• _Problem to solve_:
Go to the line below containing "At what coordinates should I click to accomplish: Open Google" and print exactly from there through the line containing "Given: Uncheck the", both included. Print nothing else.

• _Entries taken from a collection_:
■ ■ ■ ■

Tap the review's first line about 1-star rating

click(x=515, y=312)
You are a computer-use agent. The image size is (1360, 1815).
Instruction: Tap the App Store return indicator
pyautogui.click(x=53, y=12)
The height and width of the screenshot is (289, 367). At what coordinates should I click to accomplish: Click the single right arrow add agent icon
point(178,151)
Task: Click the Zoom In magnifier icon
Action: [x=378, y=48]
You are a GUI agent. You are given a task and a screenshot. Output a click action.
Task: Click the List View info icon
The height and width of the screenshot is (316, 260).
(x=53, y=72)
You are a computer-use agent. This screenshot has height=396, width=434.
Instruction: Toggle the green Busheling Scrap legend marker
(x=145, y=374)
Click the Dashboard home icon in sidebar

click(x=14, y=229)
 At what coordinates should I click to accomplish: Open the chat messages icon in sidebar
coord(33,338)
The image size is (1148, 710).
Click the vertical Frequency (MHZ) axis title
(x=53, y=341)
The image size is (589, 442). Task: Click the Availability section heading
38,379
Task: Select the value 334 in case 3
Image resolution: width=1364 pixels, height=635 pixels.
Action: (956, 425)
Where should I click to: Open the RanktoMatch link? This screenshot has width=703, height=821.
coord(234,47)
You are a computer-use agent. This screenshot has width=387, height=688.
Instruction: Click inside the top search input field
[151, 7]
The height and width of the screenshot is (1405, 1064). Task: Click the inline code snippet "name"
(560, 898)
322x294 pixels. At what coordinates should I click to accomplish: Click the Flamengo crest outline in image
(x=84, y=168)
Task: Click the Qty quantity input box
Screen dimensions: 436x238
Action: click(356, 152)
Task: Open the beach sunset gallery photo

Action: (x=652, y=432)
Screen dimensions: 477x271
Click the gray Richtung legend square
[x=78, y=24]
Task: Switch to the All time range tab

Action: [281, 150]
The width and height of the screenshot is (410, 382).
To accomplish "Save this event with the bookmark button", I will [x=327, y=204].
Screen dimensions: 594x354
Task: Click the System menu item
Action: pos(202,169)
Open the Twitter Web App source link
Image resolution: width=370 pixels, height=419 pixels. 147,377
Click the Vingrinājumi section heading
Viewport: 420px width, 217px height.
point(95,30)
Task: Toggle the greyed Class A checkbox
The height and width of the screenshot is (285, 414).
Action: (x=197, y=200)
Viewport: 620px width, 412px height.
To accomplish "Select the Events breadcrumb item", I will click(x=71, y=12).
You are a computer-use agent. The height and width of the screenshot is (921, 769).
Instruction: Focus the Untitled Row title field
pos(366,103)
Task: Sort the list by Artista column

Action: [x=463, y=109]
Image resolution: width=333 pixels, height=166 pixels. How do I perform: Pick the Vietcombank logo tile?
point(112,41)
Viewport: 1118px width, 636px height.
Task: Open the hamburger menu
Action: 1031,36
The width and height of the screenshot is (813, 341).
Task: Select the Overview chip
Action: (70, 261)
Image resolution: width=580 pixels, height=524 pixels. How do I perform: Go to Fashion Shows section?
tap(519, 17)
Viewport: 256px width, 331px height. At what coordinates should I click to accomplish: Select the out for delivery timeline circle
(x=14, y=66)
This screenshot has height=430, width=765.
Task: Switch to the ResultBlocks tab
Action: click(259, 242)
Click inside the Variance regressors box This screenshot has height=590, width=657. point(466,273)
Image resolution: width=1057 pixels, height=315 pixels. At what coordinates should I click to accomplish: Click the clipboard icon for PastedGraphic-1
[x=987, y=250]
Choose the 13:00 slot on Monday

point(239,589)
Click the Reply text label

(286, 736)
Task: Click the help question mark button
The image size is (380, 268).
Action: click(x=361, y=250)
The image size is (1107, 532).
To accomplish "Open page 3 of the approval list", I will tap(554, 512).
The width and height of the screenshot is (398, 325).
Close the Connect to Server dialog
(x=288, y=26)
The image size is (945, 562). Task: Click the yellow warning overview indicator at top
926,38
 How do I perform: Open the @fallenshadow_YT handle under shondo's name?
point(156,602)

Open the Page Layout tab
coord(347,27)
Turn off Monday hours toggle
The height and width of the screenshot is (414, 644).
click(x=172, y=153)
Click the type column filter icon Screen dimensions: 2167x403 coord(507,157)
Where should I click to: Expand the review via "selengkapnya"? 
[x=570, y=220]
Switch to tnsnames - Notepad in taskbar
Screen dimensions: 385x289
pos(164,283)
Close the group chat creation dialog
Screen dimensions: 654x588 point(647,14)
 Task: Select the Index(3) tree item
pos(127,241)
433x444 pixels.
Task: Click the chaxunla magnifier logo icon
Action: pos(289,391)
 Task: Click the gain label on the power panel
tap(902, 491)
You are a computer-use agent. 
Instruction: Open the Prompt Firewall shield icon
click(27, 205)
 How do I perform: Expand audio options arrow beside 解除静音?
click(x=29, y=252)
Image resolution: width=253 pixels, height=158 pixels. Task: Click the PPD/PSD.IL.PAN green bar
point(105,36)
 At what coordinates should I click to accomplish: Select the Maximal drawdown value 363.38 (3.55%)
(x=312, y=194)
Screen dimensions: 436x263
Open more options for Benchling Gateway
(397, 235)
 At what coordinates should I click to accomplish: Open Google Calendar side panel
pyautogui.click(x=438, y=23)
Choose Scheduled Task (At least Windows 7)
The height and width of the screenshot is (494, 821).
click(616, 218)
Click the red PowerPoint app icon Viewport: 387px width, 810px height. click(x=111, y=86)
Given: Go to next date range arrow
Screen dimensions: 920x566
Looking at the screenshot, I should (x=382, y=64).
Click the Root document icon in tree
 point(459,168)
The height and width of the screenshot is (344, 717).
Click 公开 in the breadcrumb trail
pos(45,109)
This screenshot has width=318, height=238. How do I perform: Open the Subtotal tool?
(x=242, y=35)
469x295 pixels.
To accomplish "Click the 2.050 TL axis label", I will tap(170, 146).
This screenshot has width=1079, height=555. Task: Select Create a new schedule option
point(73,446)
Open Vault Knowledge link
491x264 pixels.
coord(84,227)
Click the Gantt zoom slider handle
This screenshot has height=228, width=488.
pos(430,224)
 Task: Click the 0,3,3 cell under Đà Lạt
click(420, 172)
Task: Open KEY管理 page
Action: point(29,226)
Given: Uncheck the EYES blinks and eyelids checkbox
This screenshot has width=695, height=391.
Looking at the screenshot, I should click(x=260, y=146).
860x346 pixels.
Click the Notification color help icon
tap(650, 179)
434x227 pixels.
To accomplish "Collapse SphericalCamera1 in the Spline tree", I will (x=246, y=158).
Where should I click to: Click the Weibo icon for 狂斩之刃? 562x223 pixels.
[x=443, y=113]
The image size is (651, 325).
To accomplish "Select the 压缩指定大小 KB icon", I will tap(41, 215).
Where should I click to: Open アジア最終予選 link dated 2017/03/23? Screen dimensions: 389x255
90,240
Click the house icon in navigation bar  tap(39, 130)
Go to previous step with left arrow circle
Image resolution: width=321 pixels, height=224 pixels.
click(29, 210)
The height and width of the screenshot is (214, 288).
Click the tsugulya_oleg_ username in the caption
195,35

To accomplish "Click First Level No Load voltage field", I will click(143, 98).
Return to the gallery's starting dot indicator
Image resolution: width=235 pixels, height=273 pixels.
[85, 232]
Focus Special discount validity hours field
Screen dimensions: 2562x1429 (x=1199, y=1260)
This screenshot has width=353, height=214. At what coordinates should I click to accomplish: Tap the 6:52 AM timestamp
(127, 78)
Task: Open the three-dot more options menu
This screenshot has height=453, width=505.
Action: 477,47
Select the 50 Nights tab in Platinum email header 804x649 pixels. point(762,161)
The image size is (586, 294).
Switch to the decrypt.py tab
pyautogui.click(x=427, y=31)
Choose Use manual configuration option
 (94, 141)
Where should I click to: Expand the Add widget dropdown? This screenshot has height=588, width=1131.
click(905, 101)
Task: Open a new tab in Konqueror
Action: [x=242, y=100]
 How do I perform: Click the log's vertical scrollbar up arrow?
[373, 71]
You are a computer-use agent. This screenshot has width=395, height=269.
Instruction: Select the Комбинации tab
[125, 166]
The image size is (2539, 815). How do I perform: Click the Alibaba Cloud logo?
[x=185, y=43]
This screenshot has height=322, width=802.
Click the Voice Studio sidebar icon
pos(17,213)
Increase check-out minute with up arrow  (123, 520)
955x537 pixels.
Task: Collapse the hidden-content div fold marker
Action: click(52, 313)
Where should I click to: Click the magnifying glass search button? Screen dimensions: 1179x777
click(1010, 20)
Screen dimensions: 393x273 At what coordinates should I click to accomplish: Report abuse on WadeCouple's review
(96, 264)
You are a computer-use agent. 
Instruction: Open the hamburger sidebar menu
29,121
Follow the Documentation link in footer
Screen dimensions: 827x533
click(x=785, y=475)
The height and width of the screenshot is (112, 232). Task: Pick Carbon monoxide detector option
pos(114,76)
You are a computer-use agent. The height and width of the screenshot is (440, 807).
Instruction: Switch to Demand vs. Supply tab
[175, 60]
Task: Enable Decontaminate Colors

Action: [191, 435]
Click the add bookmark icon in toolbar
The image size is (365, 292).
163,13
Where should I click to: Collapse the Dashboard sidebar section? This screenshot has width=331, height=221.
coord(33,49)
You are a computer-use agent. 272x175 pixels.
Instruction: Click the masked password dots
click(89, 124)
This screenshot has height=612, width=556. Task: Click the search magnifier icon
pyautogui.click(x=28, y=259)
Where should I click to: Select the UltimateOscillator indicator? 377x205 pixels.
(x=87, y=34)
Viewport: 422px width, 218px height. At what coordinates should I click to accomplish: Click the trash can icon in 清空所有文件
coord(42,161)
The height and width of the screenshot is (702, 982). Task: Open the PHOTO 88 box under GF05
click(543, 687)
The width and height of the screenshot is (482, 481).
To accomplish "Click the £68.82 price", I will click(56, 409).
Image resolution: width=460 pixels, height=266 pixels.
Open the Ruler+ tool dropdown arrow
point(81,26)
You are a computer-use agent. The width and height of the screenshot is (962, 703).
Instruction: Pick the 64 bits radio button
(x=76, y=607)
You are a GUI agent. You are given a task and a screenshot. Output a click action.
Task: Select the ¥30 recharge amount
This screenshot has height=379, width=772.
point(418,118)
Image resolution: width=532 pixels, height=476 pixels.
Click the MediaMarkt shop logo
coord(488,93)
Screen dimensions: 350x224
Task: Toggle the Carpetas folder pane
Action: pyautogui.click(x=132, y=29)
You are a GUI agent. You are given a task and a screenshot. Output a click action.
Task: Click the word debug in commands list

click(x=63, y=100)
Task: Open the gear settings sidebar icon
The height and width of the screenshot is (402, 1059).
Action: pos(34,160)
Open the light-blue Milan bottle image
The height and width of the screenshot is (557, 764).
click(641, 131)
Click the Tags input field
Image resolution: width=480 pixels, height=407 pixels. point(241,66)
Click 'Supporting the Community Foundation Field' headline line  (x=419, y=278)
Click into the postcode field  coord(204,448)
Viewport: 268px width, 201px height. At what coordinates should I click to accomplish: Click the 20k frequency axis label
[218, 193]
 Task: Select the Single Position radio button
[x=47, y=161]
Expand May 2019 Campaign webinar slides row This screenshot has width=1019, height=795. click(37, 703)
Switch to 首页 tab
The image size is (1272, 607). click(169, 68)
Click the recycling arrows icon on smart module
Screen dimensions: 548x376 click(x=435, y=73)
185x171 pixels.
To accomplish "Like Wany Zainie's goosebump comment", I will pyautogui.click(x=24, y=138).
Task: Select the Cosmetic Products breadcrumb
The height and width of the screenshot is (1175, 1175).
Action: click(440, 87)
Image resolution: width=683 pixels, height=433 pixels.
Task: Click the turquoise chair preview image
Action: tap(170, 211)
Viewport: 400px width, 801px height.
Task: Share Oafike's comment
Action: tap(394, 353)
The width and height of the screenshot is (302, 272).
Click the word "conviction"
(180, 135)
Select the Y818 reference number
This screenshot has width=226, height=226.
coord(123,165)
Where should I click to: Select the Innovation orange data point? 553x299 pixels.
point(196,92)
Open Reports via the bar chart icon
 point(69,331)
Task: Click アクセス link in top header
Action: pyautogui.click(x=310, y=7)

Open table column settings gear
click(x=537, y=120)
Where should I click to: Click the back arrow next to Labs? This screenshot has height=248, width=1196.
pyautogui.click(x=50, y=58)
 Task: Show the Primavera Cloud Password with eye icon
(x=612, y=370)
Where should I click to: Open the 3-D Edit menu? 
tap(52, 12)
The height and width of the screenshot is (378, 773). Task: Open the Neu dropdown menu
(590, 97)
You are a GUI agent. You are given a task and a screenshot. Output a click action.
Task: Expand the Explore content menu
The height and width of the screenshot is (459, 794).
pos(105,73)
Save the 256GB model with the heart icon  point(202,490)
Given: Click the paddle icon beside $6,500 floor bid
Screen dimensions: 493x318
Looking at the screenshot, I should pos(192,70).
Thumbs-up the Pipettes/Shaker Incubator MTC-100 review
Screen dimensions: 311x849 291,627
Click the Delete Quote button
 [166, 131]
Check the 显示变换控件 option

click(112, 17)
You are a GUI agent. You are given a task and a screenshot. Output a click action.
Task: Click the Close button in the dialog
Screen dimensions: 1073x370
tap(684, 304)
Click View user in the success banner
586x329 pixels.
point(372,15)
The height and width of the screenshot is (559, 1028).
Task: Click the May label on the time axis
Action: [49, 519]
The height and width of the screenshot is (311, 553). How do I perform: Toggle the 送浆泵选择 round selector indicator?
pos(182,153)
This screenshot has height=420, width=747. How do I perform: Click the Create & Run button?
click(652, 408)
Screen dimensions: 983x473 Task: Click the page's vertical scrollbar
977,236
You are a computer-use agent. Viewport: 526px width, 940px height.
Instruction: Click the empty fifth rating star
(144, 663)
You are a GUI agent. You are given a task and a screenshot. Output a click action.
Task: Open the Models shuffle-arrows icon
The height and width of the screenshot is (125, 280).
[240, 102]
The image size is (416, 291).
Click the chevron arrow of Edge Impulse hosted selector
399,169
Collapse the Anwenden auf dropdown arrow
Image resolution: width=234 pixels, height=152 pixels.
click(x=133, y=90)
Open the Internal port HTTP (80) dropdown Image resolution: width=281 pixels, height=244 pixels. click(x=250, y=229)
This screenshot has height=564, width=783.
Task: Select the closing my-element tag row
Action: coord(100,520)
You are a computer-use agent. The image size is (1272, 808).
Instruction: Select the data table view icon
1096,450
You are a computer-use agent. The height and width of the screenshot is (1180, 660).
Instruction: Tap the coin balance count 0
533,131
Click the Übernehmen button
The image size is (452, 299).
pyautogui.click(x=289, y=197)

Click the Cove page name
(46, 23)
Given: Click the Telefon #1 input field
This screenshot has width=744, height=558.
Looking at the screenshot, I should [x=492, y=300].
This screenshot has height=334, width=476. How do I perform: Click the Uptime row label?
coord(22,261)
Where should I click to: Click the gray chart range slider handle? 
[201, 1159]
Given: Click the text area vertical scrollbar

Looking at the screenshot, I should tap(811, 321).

■ ■ ■ ■

• _Written reply_:
 At what coordinates should I click to accomplish: Open Google Calendar side panel
pyautogui.click(x=438, y=23)
Choose Scheduled Task (At least Windows 7)
The height and width of the screenshot is (494, 821).
click(616, 218)
Click the red PowerPoint app icon Viewport: 387px width, 810px height. click(x=111, y=86)
Given: Go to next date range arrow
Screen dimensions: 920x566
Looking at the screenshot, I should (x=382, y=64).
Click the Root document icon in tree
 point(459,168)
The height and width of the screenshot is (344, 717).
Click 公开 in the breadcrumb trail
pos(45,109)
This screenshot has width=318, height=238. How do I perform: Open the Subtotal tool?
(x=242, y=35)
469x295 pixels.
To accomplish "Click the 2.050 TL axis label", I will tap(170, 146).
This screenshot has width=1079, height=555. Task: Select Create a new schedule option
point(73,446)
Open Vault Knowledge link
491x264 pixels.
coord(84,227)
Click the Gantt zoom slider handle
This screenshot has height=228, width=488.
pos(430,224)
 Task: Click the 0,3,3 cell under Đà Lạt
click(420, 172)
Task: Open KEY管理 page
Action: point(29,226)
Given: Uncheck the EYES blinks and eyelids checkbox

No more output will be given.